--- SUPPLIED RECORDS ---

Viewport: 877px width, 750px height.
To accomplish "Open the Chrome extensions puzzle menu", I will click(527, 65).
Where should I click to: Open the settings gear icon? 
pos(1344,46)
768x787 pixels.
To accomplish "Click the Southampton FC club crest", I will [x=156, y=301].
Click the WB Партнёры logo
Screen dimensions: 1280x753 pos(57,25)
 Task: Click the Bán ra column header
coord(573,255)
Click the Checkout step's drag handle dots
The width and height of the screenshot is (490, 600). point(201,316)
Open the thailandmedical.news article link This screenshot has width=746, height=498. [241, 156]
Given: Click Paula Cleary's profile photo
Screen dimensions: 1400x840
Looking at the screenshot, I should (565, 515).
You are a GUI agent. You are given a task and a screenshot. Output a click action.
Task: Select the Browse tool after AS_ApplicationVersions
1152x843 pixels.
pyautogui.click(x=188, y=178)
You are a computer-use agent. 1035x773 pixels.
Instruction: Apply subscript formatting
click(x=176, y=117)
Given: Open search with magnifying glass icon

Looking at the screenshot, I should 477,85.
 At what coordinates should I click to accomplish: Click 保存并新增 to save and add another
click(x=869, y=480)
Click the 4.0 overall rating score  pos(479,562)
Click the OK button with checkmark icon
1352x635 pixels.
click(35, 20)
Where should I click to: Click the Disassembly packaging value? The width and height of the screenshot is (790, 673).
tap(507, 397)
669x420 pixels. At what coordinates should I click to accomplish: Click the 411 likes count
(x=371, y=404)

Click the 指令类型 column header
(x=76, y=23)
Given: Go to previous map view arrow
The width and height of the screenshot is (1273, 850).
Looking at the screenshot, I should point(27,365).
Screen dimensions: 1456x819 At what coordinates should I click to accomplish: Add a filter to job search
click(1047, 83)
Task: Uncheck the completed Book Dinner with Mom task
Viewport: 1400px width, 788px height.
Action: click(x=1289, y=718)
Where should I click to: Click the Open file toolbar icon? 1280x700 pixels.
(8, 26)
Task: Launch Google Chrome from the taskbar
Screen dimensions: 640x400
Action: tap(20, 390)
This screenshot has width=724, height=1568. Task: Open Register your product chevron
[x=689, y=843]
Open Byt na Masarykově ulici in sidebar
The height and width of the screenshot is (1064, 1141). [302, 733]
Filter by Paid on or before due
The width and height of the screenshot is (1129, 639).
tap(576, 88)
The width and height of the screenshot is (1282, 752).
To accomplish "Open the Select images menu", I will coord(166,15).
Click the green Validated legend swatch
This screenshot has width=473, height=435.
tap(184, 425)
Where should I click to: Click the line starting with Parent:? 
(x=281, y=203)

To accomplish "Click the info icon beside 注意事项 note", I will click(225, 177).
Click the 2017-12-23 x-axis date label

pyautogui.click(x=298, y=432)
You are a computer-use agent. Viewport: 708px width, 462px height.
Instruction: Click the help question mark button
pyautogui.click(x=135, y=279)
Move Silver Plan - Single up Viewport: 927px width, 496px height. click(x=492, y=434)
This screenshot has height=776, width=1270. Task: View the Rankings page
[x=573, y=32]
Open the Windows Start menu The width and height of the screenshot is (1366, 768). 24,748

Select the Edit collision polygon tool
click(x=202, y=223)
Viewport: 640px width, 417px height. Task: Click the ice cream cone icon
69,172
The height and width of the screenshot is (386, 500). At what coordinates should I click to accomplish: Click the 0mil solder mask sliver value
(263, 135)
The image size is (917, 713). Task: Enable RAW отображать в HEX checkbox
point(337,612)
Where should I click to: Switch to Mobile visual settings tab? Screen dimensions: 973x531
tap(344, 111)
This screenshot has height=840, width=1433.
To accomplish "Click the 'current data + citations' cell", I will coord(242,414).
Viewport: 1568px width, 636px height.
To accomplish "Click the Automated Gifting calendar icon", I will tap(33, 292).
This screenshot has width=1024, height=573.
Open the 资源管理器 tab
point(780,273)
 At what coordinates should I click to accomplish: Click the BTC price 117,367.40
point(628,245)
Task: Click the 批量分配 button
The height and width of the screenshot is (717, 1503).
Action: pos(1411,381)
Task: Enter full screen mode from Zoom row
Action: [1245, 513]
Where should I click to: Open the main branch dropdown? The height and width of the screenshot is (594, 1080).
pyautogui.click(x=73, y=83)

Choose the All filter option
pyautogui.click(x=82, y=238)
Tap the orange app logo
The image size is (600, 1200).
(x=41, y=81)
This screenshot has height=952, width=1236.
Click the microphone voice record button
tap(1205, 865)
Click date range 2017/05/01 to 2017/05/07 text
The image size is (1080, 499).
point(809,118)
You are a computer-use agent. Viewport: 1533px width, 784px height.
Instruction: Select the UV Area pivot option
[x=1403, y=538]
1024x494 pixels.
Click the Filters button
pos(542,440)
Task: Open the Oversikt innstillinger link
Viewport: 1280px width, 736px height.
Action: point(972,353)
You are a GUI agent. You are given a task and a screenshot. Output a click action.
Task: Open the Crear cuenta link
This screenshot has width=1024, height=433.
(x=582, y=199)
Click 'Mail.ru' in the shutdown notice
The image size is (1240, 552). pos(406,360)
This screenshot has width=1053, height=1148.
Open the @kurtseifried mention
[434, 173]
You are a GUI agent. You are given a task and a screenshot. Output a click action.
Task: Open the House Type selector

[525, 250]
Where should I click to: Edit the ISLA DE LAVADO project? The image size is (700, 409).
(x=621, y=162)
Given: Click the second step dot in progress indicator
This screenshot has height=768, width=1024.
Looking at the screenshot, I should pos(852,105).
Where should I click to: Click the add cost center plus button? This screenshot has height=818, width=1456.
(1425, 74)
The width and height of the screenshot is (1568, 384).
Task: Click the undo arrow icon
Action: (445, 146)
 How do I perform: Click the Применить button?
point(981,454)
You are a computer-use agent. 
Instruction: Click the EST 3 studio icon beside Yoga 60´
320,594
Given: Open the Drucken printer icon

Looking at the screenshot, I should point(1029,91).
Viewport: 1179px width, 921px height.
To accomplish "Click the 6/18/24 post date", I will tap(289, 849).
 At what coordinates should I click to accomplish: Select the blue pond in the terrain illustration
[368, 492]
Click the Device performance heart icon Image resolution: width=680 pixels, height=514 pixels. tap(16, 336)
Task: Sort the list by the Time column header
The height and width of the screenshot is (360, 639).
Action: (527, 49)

---

A verbatim transcription is needed of the lines above, starting at the line with "Where should I click to: Switch" and ending at the line with "This screenshot has height=952, width=1236.", both included, and of nothing else.

### RESPONSE BELOW
Where should I click to: Switch to Mobile visual settings tab? Screen dimensions: 973x531
tap(344, 111)
This screenshot has height=840, width=1433.
To accomplish "Click the 'current data + citations' cell", I will coord(242,414).
Viewport: 1568px width, 636px height.
To accomplish "Click the Automated Gifting calendar icon", I will tap(33, 292).
This screenshot has width=1024, height=573.
Open the 资源管理器 tab
point(780,273)
 At what coordinates should I click to accomplish: Click the BTC price 117,367.40
point(628,245)
Task: Click the 批量分配 button
The height and width of the screenshot is (717, 1503).
Action: pos(1411,381)
Task: Enter full screen mode from Zoom row
Action: [1245, 513]
Where should I click to: Open the main branch dropdown? The height and width of the screenshot is (594, 1080).
pyautogui.click(x=73, y=83)

Choose the All filter option
pyautogui.click(x=82, y=238)
Tap the orange app logo
The image size is (600, 1200).
(x=41, y=81)
This screenshot has height=952, width=1236.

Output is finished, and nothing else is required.